THE CHANGING of seasons can be especially welcome when life has not been going very well. Because the best fact pertaining to hard times is this: Things change. New seasons are solid reassurance of just how deeply rooted this fact is. Some places have four true seasons, but California really just has the one great switch, sun to rain and back again. Where I grew up, in the desert, the rain part wasn't much. Maybe that's why rain does not carry, for me, the gloomy associations it does for many.
I miss rain now just as much as I miss sun each February. It's October and hot. My spine didn't quite work well enough this summer for my garden care to compete with four months of pure Cali sunshine. The south-facing slope is Riverside-baked. Ten-foot cardoon skeleton. Strawberries leaves brown and crisp. Young lavenders are pulling in on themselves. The alyssum is all stem and seed stalks. Even the crabgrass is yellowed, though still cocky as shit. The Gambusia fish in the water garden are sick to death of having to rely on me to treat water for chloramines and add it to their habitat.
The Gambusias are waiting for rain and the plants are waiting and the worms are waiting and the dusty car is waiting and I am waiting for rain.
We humans can only be briefly in love with the feel of rain. It is exhilarating for a few dozen drops (more if you are in The Notebook or East of Eden), but irritating after that.
But the smell of rain! Ah! What is it? Is it made in the atmosphere or does it result from drops contacting the stuff of Earth? Is it an earthy smell or, like Steinbeck says, "the sweet odor of ozone"? How much of it can be replicated watering a dry yard? This would be a good test.

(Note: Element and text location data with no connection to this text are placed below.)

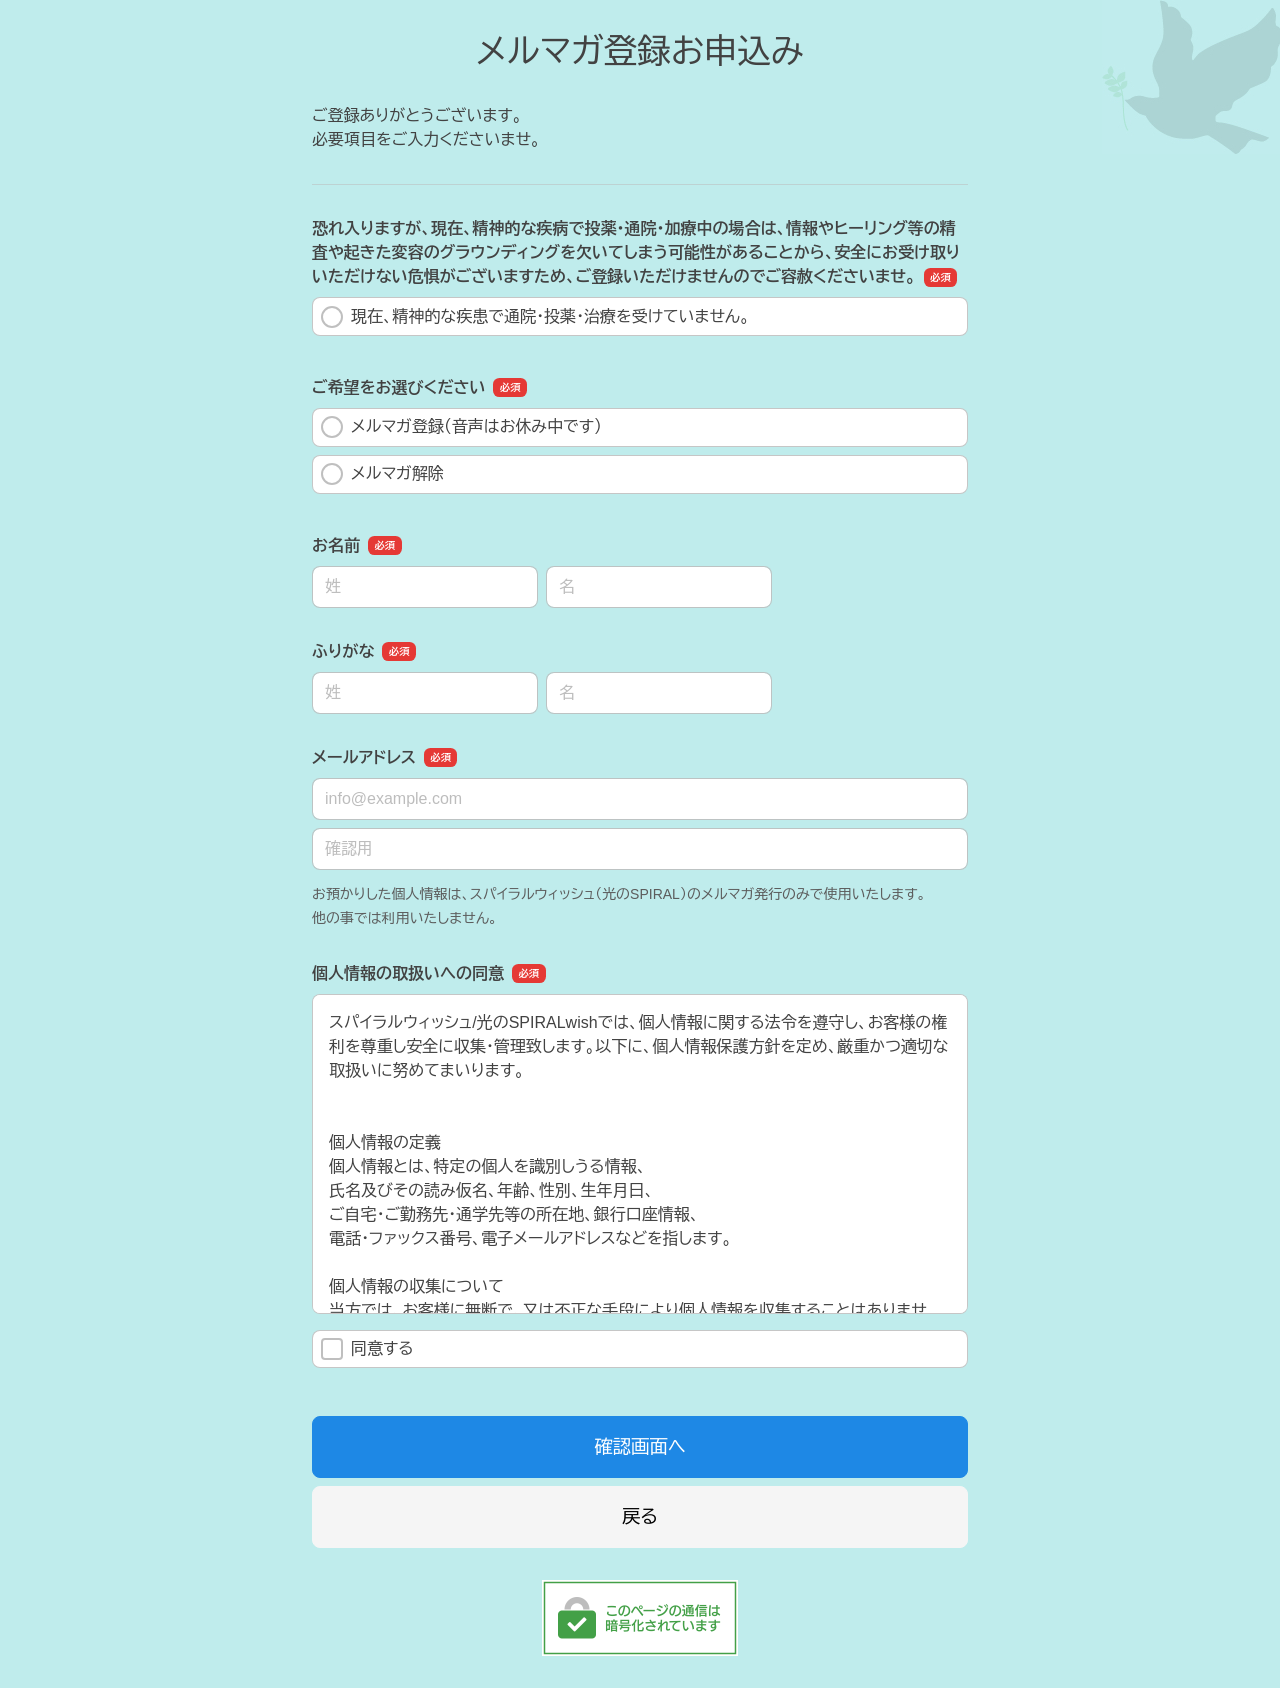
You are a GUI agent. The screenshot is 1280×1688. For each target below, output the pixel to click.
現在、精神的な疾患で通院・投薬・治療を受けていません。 (535, 317)
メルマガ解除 (382, 474)
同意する (367, 1349)
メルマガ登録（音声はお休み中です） (461, 427)
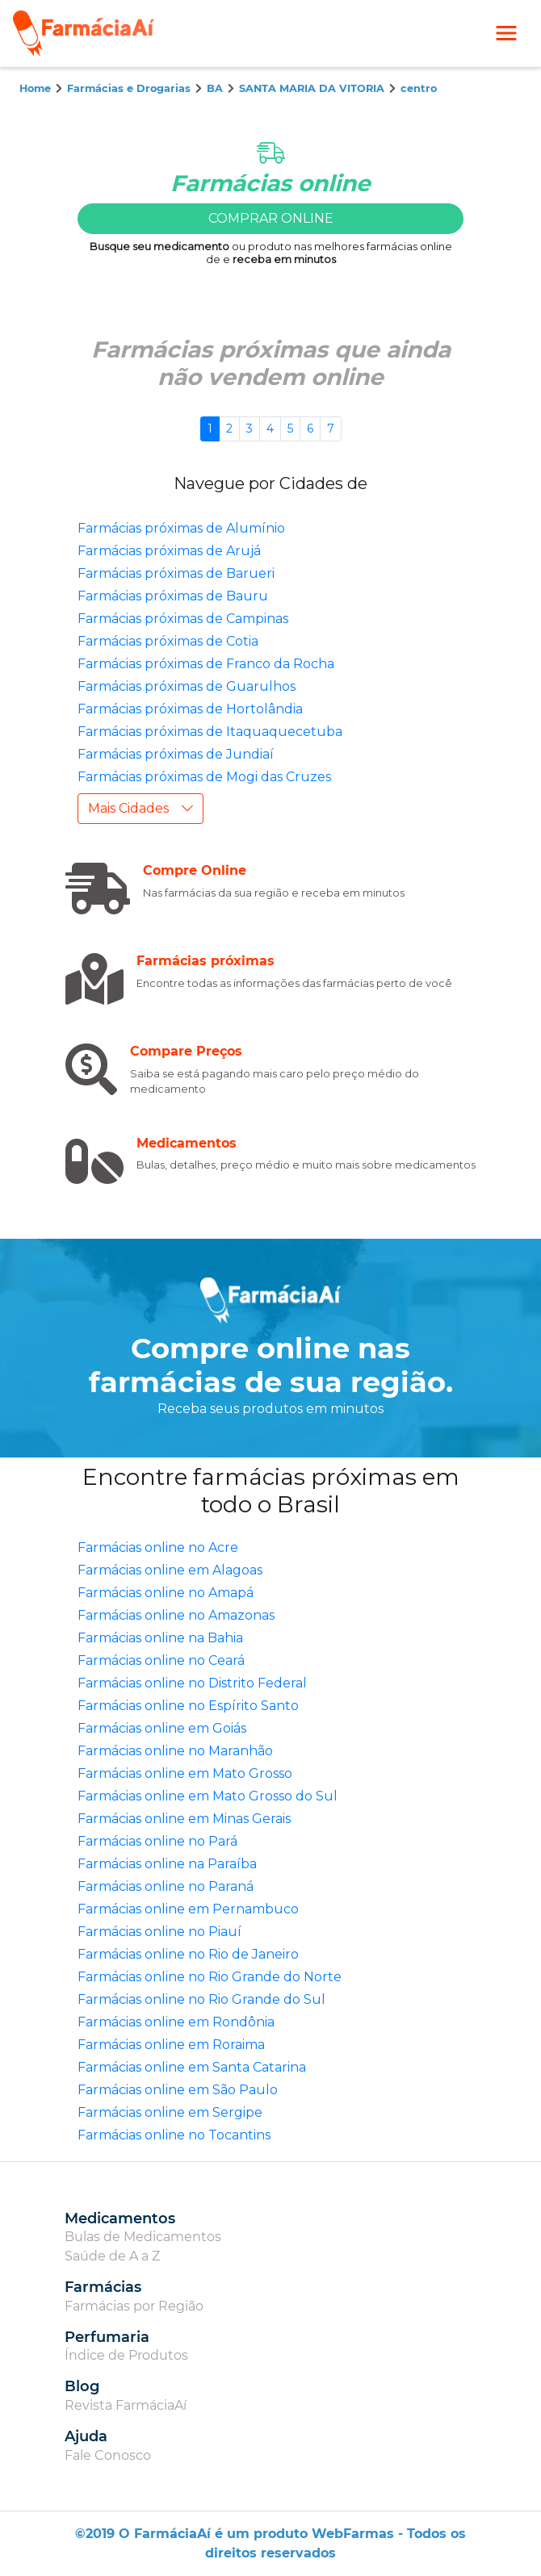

And the sound of rain! Really an orchestra of sounds: water drop percussion on every exposed surface. Floppy drumming on calla leaves, soft and absorptive concrete contact, pattering on windows while you sleep.
You can grow tired of rain--or sun, or snow. But a force of nature you haven't experienced in a while has magic. No point trying to remember what it felt like to be sick of rain, and longing for sun.